Nous pensons donc que l’analyse sémique donne les moyens d’élaborer des raisonnements et nous regrettons de n’être pas en mesure de pousser plus loin dans cette voie car nous sortirions du champ plus restreint de notre recherche.

Toutefois, par un dernier exemple, il peut être utile de montrer les limites du traitement logique lui-même.

Dans une étude très profonde, déjà évoquée (cf.137), Paul Amselek (1992) dans le but d’illustrer les limites de la logique déontique, donne l’exemple de la règle suivante : « il est interdit de marcher sur les pelouses ». Si l’on considère que ce qui n’est pas interdit est autorisé, un traitement purement logique permettrait d’affirmer qu’il est autorisé de faire de la moto sur les pelouses.

Or, si les règlements dans les jardins publics ne posent que cette règle simple, c’est parce que précisément elle est simple, courte et directement compréhensible par nos concitoyens qui, devant cette interdiction, n’auraient pas l’idée, sauf par malveillance ou pour défier les règlements, de faire de la moto sur les pelouses.

En fait, il faut comprendre que cette réglementation a un but de protection de la pelouse qui est un objet fragile susceptible de détérioration. Alors que « marcher » sur un trottoir n’implique aucune idée de détérioration, « marcher sur une pelouse » peut impliquer une telle idée, sans que l’on puisse toujours l’affirmer, toute pelouse n’étant ni nécessairement fragile, ni nécessairement protégée. Mais si une pelouse fait ainsi l’objet d’une mesure de protection, toute activité plus néfaste que le simple fait de marcher sur la pelouse doit logiquement être également interdite sans qu’il soit nécessaire de l’écrire. Qui interdit le moins, interdit également le plus.

Autrement dit, si la logique déontique a tort, ce n’est pas parce que la logique est intrinsèquement incapable de résoudre un tel cas, mais parce que la règle logique que l’on voudrait y appliquer n’est pas la bonne. Dès lors, la question devient de savoir comment déterminer la bonne règle.

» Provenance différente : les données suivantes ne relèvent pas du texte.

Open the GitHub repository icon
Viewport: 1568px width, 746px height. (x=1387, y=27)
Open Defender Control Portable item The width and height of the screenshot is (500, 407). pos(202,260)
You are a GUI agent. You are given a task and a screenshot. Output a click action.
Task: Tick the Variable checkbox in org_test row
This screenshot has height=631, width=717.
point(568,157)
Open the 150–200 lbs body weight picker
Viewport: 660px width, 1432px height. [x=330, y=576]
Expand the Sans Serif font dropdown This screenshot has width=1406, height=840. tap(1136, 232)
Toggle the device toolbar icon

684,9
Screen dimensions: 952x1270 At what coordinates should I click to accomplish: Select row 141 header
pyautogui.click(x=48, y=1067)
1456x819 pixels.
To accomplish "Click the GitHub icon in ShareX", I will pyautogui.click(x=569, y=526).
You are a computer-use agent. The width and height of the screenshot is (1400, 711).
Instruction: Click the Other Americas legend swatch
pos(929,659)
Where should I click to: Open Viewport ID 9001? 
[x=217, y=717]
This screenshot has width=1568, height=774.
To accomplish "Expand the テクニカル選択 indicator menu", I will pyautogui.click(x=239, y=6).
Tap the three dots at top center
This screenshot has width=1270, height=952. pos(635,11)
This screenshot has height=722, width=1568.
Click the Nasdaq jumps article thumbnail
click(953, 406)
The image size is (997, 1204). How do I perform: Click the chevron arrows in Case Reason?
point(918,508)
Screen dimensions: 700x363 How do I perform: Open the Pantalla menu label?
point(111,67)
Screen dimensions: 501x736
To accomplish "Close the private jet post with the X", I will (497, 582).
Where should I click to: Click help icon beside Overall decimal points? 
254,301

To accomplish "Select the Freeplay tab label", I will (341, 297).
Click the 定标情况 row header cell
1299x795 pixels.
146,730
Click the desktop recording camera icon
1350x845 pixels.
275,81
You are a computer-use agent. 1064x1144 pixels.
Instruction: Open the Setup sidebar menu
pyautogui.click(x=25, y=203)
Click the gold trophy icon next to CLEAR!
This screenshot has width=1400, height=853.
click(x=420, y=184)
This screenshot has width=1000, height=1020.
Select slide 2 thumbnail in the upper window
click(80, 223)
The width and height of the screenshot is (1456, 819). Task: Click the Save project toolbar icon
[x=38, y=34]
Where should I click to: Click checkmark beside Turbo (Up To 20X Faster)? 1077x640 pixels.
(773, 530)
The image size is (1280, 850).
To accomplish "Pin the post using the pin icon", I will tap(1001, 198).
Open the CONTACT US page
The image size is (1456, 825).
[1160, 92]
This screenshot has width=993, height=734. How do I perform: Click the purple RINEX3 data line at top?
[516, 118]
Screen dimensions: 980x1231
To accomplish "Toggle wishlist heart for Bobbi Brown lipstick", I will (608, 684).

En fait, l’interdiction en droit est généralement associée à une idée de nuisance à autrui, de nuisance à un bien fragile et protégé ou de danger. Dans ces hypothèses, interdire le moins, implique que le plus est également interdit. La règle selon laquelle tout ce qui n’est pas interdit est autorisé demeure dans tous les cas où la règle précédente ne s’applique pas. La question devient de savoir comment déterminer le plus par rapport au moins. Comment faire, sémantiquement parlant, pour comprendre qu’il est au moins aussi nuisible pour la pelouse d’y faire de la moto que de la piétiner. Il est bien clair que l’analyse sémique en contexte nous donne la réponse, mais il faut convenir que cette analyse échappe à toute possibilité d’automatisation, à moins d’introduire dans le sémantème de moto le sème « détériore les sols fragiles », et dans le sémantème de « pelouse » le sème « sol fragile ». Dans ce cas, l’interpréteur devrait établir le lien et, appliquant la règle précédente, donner une réponse satisfaisante. Mais, il n’y a aucune raison de ne pas étendre cette démarche à tous les cas les plus farfelus qui pourraient se présenter. Ainsi, il ne devrait pas non plus être possible de faire du vélo sur les pelouses, de la patinette, de la voiture à pédales, voire d’y déposer des objets lourds et encombrants. Malgré la difficulté de prévoir toutes les situations possibles, notons toutefois que c’est précisément la difficulté à laquelle se trouve confrontée toute autorité investie d’un pouvoir de réglementation. Par ailleurs, le raisonnement que nous venons d’amorcer est précisément celui que tout juge est conduit à faire devant une situation de ce type : d’abord apprécier les faits (le caractère de nuisance ou non de l’acte ou de l’activité incriminée) et ensuite déterminer la règle applicable.

Justement, peut-on envisager de conférer à un programme intelligent une capacité d’appréciation des faits égale à celle d’un juge. On peut en douter.

Cette discussion nous paraissait utile bien qu’elle se situe aux marges de notre recherche aux objectifs beaucoup plus modestes.